→ Provided records
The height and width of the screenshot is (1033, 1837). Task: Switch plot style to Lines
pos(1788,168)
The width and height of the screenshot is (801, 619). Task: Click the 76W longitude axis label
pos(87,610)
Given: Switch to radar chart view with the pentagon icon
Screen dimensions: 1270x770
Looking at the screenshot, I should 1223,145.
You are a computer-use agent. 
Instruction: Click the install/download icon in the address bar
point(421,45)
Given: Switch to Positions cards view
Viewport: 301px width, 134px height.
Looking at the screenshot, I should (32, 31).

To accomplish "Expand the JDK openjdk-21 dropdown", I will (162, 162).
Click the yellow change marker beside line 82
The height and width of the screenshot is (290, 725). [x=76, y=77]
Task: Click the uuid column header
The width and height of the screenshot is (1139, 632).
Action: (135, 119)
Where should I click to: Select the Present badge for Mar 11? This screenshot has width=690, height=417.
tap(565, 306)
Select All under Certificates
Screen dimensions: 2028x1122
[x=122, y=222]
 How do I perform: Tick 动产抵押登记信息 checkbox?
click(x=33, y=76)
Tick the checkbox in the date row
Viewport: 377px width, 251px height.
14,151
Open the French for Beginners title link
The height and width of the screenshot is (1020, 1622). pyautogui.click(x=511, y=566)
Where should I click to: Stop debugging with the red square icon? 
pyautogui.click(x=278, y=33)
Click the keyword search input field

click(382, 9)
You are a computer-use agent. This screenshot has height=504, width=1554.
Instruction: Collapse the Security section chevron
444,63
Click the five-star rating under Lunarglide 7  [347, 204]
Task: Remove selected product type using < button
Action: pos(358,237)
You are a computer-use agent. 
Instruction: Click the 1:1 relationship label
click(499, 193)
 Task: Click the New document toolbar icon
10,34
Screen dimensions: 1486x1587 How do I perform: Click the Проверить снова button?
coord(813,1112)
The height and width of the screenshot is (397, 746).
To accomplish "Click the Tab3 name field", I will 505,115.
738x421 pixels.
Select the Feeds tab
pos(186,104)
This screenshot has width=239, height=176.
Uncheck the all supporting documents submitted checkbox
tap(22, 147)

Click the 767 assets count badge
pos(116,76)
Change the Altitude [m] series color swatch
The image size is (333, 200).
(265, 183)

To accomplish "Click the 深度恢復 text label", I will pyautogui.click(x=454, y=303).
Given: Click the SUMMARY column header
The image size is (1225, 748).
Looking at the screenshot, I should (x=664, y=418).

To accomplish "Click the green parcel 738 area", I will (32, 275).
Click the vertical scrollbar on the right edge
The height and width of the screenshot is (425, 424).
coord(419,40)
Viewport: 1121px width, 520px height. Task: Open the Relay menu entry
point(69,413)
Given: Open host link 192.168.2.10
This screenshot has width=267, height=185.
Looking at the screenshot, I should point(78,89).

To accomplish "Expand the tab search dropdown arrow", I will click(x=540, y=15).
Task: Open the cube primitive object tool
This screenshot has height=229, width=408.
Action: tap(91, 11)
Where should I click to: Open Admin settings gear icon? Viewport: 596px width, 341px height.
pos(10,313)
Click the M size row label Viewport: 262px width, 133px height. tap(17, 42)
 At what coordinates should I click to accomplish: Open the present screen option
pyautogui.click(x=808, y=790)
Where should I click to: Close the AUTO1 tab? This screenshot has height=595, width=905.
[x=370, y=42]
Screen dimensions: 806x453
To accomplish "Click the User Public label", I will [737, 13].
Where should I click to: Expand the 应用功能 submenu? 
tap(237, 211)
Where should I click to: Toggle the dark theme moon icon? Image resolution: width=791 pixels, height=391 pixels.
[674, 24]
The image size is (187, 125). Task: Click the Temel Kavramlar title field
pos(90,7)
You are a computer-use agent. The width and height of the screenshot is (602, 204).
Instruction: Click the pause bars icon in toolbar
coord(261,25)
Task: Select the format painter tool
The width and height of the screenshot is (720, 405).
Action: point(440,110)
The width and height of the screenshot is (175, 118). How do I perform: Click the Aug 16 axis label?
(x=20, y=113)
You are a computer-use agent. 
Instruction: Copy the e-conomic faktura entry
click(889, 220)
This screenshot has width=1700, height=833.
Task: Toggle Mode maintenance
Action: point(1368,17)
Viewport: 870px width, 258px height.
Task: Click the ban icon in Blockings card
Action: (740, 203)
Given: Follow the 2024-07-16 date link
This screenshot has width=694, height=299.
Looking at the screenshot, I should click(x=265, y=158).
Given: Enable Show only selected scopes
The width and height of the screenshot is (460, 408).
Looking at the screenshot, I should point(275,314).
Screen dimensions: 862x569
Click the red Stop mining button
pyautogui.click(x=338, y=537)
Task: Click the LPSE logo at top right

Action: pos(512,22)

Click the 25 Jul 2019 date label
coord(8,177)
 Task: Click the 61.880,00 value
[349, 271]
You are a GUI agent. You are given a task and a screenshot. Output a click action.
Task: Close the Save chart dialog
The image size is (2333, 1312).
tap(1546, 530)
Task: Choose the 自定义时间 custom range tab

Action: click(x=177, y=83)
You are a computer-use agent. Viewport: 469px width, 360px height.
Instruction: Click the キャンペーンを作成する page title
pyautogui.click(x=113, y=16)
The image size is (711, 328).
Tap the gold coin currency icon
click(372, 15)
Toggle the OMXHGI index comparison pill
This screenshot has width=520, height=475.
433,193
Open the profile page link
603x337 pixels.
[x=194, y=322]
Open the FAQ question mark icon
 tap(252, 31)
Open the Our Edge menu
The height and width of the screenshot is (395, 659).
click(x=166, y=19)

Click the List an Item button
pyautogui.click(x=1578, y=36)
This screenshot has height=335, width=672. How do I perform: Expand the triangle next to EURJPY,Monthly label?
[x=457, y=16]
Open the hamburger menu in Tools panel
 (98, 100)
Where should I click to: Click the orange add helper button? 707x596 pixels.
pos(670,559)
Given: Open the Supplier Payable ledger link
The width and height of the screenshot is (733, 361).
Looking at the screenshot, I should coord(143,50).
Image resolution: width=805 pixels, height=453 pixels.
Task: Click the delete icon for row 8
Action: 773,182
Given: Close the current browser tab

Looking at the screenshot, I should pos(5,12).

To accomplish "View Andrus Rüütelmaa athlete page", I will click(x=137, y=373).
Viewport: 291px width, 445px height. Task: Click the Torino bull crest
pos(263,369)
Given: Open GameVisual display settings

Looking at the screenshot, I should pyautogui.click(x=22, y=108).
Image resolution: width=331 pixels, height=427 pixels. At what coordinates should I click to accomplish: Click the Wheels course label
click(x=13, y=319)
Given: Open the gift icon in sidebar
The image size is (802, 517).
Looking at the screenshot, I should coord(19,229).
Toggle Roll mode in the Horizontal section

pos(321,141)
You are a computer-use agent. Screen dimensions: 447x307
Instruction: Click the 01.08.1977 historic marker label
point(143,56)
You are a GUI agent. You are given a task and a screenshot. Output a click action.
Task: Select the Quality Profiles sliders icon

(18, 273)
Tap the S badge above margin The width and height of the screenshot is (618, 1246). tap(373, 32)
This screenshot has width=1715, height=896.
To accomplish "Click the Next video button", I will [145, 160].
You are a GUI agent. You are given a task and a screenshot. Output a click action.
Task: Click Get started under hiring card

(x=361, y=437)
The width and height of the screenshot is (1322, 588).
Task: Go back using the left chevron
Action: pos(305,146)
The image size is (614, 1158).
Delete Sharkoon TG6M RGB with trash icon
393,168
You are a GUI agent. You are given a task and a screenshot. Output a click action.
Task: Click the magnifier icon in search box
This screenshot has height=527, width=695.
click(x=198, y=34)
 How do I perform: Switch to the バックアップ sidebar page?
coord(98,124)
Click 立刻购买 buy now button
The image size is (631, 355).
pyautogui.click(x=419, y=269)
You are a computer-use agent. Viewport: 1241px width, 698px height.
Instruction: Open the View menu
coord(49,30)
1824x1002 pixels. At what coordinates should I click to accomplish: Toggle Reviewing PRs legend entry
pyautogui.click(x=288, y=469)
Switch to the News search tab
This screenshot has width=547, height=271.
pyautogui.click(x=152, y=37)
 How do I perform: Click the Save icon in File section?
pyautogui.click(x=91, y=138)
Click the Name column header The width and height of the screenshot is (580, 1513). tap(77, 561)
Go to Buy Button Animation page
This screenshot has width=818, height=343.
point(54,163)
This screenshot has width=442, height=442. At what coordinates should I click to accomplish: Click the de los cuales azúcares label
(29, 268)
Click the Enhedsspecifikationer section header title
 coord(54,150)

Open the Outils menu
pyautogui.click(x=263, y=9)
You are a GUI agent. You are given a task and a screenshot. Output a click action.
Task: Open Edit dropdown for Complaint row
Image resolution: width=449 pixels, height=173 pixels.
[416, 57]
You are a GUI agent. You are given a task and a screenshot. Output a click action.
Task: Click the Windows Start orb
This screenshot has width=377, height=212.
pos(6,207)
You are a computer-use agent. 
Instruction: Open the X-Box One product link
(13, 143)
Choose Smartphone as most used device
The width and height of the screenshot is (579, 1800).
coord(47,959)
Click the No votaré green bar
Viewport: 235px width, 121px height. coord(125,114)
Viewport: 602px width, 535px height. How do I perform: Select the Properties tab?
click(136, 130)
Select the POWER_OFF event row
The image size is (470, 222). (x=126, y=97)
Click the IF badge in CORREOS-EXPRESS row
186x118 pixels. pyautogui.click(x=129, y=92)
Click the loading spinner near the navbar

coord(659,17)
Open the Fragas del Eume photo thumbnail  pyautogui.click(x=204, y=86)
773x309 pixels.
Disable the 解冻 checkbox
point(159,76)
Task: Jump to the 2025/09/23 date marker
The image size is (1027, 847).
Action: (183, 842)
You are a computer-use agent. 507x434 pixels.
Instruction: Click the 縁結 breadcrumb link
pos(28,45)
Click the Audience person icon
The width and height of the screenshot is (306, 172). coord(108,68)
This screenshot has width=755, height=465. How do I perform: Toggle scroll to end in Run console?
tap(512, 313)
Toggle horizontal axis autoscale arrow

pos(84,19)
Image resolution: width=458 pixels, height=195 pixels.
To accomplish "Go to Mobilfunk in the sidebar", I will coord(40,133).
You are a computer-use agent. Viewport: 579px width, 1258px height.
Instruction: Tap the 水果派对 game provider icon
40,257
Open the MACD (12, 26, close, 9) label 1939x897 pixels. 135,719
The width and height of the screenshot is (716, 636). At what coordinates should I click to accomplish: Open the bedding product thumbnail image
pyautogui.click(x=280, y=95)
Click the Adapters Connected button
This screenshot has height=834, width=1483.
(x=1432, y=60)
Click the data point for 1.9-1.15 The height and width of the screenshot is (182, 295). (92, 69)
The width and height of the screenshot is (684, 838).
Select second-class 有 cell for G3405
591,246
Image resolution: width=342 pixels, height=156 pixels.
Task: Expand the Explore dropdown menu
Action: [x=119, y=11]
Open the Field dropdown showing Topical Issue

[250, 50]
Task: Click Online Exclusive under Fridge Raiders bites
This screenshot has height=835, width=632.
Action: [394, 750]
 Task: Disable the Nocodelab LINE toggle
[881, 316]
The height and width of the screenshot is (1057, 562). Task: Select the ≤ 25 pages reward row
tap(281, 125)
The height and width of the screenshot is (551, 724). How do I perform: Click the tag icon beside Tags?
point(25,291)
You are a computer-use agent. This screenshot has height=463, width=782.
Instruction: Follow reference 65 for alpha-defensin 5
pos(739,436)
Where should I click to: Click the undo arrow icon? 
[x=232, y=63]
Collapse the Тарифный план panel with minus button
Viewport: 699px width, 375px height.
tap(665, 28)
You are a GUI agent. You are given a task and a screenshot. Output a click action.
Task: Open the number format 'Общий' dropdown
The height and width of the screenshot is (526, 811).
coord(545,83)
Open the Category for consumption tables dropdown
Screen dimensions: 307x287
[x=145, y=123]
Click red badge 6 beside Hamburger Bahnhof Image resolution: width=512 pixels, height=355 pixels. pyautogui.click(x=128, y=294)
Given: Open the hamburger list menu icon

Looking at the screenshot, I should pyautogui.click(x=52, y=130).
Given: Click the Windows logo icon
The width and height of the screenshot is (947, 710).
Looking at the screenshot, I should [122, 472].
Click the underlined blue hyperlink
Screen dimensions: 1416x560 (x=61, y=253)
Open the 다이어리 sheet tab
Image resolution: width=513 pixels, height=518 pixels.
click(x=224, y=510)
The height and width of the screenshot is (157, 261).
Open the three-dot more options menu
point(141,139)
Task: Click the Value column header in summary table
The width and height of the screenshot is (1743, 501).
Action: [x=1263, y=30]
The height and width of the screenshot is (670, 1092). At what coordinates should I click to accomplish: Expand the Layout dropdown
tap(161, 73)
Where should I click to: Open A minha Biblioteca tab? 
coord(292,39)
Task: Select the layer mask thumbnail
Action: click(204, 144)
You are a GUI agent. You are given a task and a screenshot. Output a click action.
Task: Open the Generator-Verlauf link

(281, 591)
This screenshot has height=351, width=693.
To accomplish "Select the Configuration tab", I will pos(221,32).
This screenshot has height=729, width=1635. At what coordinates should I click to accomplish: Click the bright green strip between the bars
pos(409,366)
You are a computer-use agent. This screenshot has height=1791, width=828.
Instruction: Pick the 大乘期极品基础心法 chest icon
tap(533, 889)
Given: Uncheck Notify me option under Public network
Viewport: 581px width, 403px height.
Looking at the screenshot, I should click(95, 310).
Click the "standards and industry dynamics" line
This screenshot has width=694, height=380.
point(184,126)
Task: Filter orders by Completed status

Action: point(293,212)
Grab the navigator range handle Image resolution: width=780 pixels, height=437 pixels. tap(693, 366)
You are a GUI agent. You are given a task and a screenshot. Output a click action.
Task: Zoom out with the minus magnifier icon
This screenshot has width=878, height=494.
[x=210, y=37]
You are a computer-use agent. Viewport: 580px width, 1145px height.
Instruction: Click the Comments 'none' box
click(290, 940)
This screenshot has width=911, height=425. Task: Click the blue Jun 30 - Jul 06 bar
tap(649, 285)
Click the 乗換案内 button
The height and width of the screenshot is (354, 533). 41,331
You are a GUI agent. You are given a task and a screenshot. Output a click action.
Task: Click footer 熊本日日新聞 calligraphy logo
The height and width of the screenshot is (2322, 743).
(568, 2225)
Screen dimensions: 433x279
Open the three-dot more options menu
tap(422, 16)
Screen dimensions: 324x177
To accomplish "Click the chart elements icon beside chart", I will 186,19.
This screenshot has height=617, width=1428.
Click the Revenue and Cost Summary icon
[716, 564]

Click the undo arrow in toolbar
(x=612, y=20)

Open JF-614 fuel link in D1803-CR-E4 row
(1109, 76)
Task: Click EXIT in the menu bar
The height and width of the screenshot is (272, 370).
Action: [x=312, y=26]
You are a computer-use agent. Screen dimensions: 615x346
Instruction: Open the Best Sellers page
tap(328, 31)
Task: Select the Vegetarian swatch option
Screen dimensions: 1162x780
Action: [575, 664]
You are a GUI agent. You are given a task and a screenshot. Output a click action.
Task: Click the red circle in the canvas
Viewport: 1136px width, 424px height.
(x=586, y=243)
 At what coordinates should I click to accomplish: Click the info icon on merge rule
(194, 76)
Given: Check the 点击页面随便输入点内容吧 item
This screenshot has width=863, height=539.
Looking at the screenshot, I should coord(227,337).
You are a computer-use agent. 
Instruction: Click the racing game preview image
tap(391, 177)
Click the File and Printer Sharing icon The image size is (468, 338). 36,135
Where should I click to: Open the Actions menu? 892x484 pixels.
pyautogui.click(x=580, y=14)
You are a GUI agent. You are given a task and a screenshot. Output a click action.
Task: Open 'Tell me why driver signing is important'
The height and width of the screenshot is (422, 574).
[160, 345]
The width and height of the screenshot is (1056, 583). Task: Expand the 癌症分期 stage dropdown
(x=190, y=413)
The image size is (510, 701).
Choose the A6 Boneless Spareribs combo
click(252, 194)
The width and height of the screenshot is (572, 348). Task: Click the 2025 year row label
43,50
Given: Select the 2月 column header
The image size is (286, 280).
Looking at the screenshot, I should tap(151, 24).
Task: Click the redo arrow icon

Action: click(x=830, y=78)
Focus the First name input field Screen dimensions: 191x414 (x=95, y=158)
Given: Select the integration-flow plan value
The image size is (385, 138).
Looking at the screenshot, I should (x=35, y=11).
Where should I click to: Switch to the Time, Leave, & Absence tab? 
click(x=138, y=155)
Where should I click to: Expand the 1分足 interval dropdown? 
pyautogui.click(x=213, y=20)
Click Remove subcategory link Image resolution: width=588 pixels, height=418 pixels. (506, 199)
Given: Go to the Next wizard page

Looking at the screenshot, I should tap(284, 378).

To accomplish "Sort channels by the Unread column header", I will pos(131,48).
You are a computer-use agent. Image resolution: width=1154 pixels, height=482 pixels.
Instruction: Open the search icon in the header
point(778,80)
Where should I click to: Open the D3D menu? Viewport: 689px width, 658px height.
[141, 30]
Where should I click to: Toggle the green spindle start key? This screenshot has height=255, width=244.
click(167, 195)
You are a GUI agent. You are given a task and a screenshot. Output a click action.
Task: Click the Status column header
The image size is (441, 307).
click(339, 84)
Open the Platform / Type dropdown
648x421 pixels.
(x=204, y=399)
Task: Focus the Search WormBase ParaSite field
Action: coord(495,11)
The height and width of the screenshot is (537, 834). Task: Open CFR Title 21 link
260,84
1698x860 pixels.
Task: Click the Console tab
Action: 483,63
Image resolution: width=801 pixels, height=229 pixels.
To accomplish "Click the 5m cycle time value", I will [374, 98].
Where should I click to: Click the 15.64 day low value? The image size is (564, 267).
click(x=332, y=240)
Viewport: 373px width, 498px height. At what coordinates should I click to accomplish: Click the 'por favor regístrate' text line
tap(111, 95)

→ Stated exercise
From the line with "Where should I click to: Toggle the green" to the line with "click(339, 84)", reproduce the data with "Status" replaced by "Priority" and everything else left unchanged.

→ Output of the exercise
Where should I click to: Toggle the green spindle start key? This screenshot has height=255, width=244.
click(167, 195)
You are a GUI agent. You are given a task and a screenshot. Output a click action.
Task: Click the Priority column header
The image size is (441, 307).
click(339, 84)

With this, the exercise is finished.